>> START Supplied information

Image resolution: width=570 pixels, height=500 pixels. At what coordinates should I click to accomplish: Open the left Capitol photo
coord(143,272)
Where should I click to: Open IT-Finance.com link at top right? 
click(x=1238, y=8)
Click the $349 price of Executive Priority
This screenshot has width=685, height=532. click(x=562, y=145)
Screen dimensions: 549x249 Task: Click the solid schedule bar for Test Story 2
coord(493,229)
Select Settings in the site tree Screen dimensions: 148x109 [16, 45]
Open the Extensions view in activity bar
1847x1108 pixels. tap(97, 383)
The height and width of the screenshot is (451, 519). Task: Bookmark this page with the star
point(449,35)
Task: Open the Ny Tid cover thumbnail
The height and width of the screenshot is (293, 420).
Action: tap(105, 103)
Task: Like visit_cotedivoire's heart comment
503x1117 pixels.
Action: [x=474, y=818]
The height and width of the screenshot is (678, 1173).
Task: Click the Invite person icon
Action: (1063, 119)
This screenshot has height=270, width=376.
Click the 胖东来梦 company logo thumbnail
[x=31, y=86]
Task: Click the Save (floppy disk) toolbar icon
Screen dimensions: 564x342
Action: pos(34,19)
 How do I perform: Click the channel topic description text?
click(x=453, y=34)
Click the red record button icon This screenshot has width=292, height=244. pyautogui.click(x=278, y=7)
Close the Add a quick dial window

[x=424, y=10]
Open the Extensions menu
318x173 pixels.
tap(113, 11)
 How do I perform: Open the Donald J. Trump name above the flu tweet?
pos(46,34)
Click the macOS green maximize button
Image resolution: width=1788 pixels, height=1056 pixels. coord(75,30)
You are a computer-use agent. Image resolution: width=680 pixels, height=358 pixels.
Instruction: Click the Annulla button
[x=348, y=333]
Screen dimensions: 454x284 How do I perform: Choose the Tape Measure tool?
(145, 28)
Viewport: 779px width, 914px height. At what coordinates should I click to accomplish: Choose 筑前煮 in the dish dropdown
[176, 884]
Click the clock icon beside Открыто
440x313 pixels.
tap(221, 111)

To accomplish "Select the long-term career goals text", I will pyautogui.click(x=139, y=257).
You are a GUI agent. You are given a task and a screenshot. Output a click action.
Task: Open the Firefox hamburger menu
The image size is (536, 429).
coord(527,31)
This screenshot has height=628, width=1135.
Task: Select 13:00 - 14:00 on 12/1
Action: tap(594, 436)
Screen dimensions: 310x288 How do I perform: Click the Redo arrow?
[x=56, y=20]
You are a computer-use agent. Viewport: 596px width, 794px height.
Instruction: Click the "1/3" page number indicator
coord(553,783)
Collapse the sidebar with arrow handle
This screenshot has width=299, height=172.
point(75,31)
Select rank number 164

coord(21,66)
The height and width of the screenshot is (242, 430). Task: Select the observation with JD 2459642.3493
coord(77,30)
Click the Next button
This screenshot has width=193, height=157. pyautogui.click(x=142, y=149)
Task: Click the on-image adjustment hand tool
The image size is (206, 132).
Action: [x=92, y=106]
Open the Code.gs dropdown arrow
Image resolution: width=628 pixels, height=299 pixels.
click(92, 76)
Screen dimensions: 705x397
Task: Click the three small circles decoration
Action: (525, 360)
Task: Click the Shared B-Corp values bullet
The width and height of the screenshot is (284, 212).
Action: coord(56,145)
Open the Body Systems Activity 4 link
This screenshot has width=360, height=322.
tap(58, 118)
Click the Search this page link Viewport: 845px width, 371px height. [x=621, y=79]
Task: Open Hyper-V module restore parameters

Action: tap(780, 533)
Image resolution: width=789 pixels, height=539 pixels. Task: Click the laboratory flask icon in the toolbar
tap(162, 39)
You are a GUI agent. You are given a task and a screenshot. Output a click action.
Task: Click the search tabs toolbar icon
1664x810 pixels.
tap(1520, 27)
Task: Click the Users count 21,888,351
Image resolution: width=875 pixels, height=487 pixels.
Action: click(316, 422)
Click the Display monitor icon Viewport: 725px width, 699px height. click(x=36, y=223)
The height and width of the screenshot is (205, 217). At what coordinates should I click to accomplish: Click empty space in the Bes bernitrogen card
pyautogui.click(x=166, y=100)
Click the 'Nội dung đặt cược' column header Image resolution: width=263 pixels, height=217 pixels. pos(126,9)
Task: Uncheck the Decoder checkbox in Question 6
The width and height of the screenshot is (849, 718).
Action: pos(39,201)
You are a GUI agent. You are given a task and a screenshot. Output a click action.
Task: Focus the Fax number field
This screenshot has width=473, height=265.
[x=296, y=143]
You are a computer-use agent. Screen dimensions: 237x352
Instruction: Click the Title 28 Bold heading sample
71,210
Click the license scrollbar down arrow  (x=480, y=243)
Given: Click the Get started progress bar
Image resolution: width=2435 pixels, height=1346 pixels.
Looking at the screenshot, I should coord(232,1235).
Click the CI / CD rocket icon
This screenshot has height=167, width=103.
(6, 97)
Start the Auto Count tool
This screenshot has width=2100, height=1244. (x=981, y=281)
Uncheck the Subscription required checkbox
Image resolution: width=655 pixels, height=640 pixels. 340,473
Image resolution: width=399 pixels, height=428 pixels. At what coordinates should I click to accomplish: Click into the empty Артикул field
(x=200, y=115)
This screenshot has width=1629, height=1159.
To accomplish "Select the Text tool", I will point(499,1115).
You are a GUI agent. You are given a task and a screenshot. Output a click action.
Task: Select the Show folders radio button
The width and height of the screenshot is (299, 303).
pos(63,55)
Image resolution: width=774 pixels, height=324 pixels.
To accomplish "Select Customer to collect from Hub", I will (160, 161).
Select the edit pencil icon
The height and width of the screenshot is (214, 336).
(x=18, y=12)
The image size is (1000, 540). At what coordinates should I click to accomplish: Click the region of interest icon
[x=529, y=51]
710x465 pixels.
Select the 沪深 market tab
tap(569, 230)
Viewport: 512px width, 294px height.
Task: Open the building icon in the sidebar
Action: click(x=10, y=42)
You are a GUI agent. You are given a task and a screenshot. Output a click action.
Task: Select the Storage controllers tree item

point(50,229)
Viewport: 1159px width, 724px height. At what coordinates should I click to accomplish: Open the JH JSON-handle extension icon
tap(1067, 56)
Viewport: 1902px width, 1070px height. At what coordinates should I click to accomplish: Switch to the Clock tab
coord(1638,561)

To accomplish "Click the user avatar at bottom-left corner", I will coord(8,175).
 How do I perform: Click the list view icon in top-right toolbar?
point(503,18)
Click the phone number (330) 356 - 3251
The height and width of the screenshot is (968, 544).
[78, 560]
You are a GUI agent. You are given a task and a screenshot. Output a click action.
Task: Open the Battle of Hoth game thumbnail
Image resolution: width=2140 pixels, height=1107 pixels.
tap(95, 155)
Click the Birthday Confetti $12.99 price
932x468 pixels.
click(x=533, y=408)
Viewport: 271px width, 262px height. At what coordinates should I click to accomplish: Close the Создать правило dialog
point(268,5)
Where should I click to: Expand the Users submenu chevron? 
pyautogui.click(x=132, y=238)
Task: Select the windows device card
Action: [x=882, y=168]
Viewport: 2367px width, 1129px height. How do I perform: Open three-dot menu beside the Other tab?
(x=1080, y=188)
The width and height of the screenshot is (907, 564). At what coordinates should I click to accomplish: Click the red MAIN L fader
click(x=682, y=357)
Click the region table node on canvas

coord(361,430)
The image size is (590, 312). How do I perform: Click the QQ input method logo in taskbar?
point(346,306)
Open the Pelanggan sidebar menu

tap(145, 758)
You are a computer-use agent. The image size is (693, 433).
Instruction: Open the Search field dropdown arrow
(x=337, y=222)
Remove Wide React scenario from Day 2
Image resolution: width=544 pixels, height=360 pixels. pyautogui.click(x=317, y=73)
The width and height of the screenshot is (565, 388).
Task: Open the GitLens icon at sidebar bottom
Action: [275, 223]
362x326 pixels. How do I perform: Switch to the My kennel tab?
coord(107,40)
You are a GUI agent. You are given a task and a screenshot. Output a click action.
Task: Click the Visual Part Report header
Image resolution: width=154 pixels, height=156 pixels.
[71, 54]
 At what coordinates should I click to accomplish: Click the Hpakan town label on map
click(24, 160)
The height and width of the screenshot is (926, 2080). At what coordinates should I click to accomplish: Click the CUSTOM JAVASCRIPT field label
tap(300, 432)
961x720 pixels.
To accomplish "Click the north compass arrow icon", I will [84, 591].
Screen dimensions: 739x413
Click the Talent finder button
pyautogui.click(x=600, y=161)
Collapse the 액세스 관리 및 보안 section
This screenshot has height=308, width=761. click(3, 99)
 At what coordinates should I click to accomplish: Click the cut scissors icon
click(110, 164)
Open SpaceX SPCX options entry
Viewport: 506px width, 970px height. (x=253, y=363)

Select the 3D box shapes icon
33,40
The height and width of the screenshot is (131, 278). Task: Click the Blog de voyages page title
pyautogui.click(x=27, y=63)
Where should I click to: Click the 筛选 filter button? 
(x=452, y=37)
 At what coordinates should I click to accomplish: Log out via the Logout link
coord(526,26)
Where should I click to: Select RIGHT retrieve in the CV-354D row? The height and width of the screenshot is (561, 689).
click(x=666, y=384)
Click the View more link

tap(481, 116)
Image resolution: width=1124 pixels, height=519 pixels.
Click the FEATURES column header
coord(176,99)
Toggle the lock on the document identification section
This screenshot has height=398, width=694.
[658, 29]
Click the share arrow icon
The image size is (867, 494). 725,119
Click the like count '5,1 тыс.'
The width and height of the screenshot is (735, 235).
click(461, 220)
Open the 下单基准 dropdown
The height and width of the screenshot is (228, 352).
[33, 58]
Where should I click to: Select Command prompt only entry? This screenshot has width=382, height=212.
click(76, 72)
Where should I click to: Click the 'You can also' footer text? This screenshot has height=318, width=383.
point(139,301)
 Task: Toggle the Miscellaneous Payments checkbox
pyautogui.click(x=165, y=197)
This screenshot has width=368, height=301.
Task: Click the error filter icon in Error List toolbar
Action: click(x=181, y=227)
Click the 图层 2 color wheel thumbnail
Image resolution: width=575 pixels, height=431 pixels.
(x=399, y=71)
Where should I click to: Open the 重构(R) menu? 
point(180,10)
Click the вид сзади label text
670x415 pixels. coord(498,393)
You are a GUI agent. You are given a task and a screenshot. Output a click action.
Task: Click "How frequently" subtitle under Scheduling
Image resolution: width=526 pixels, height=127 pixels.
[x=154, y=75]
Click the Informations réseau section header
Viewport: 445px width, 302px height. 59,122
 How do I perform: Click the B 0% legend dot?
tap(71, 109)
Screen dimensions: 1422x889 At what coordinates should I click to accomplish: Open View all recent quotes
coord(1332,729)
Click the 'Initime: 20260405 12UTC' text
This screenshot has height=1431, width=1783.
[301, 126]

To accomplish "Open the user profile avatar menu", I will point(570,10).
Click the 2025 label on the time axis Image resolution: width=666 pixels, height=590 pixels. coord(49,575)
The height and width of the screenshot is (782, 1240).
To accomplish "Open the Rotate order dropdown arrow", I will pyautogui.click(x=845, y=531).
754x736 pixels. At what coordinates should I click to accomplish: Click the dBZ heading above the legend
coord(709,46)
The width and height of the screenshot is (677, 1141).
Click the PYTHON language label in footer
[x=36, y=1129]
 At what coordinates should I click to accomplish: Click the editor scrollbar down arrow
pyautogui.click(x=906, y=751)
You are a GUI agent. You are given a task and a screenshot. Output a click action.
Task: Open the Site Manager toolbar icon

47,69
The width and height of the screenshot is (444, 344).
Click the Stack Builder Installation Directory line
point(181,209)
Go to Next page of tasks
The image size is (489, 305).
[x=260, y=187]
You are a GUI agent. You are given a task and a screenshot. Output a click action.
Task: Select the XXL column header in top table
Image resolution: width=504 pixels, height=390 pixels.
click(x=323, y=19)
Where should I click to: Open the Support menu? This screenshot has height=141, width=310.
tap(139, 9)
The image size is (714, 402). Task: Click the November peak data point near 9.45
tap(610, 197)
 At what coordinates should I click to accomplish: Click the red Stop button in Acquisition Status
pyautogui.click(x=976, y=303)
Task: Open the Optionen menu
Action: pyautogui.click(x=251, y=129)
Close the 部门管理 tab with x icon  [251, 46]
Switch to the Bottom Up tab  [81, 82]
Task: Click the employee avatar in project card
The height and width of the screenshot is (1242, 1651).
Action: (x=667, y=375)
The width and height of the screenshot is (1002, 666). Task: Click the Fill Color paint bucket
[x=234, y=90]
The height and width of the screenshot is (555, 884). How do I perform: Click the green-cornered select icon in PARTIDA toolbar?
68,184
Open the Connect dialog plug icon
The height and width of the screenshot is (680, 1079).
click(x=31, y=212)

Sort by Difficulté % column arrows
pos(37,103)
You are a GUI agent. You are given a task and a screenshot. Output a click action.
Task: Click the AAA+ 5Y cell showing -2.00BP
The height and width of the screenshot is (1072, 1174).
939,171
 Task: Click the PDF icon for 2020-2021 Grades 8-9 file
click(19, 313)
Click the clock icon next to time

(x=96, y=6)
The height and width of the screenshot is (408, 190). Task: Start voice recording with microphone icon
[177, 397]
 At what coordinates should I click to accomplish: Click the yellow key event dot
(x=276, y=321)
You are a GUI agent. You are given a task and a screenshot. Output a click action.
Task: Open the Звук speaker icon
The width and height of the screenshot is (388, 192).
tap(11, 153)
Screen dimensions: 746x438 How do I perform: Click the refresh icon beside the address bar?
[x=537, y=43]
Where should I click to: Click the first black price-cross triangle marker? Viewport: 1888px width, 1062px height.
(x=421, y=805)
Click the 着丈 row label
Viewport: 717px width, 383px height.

>> END Supplied information

What you will do.
In the data, take the lines from the one containing "Click the 2025" through the one containing "[x=260, y=187]" and change "dropdown arrow" to "drop-down arrow", leaving everything else as it is.

Exercise response.
Click the 2025 label on the time axis Image resolution: width=666 pixels, height=590 pixels. coord(49,575)
The height and width of the screenshot is (782, 1240).
To accomplish "Open the Rotate order drop-down arrow", I will pyautogui.click(x=845, y=531).
754x736 pixels. At what coordinates should I click to accomplish: Click the dBZ heading above the legend
coord(709,46)
The width and height of the screenshot is (677, 1141).
Click the PYTHON language label in footer
[x=36, y=1129]
 At what coordinates should I click to accomplish: Click the editor scrollbar down arrow
pyautogui.click(x=906, y=751)
You are a GUI agent. You are given a task and a screenshot. Output a click action.
Task: Open the Site Manager toolbar icon

47,69
The width and height of the screenshot is (444, 344).
Click the Stack Builder Installation Directory line
point(181,209)
Go to Next page of tasks
The image size is (489, 305).
[x=260, y=187]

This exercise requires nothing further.